No no, NFTs were ridiculously stupid, that's why it was so controversial, that's why there was so much backlash. Tan having been bullish on NFTs is a very good indicator that he isn't hyping $TRENDING_THING based on technological merit
Having been bullish on NFTs, which were never more than hype in the primary use case promulgated for them, is absolutely a strong argument against having good intuition of breakthrough innovation. It demonstrates an inability to differentiate between hype and utility.

NFT's for real estate ownership, container tracking etc. could still have some form of utility. But what people think of when they hear NFT's isn't that, it's shitty monkey jpg's.

NFT's were never the next big thing, except for a very specific subset of very gullible idiots.

> Having been bullish on NFTs, which were never more than hype in the primary use case promulgated for them, is absolutely a strong argument against having good intuition of breakthrough innovation.

I always thought that NFTs were completely ridiculous and essentially nothing but hype. But then again, I thought that amazon wasn't going to work either, when I was there building it, so I'm not sure that even in a given individual "good intuition for breakthrough innovation" is a unitary thing.
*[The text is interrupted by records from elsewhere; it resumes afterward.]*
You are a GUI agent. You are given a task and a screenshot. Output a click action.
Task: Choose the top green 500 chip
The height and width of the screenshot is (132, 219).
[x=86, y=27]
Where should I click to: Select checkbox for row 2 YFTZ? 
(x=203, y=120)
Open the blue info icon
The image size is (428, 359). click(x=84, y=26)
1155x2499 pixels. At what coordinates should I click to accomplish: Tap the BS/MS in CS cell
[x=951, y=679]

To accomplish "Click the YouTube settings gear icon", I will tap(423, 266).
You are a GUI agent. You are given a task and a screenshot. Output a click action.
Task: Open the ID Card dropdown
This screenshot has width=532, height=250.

That's a good point. I've had the same: I lost a bet on HN for a hundred bucks that Facebook would never break a billion in revenues. I - mistakenly - thought people would not be so stupid as to hand over their private lives to the likes of Mark Zuckerberg. But they did.

NFTs are just as stupid, if not more so and this time at least it looks like sanity prevailed. But the problem is more complex than just boolean 'made' or 'fail', and I think that's where the investment angle comes in. Investors bet on 'the next wave' all the time. And NFTs looked to the clueless as much as 'the next wave' as mobile phones or the transistor did at some point in time. The big differentiator to me is whether or not a thing like that requires a belief system or not. If it does then I don't give it much chance. But then we have all of crypto as a counterexample and quite a few people got stupidly rich peddling that.

NFTs followed the exact same path as crypto, which many predicted would happen. Crypto became a speculative asset traded on exchanges because it was too volatile and transaction-cost heavy to ever be used as a medium of exchange. NFTs being crypto-based were soon descended upon by finance bros and scammers who saw the opportunity for a quick buck, eliminating any possibility to develop it for utilitarian things like house deeds and concert tickets or whatever.
Yes. Blockchains in general, then 'metaverse', then NFTs, now AI. The hype-ier bits of the tech industry always need _something_ to be over-excited about.

(There was actually a short gap between the final collapse of the NFTs and ChatGPT; it's a wonder VCs were able to get out of bed in the morning)

> Having been bullish on the concept of NFTs doesn't make a strong argument for or against having good intuition of breakthrough innovation.

It makes a good argument that he is inclined to be overly impressed by whatever old nonsense people are currently pushing on twitter.

NFT was never a good idea. Popularity of NFT was top down, not bottom up.
> Having been bullish on the concept of NFTs doesn't make a strong argument for or against having good intuition of breakthrough innovation.

This is true for some technologies but not for NFTs.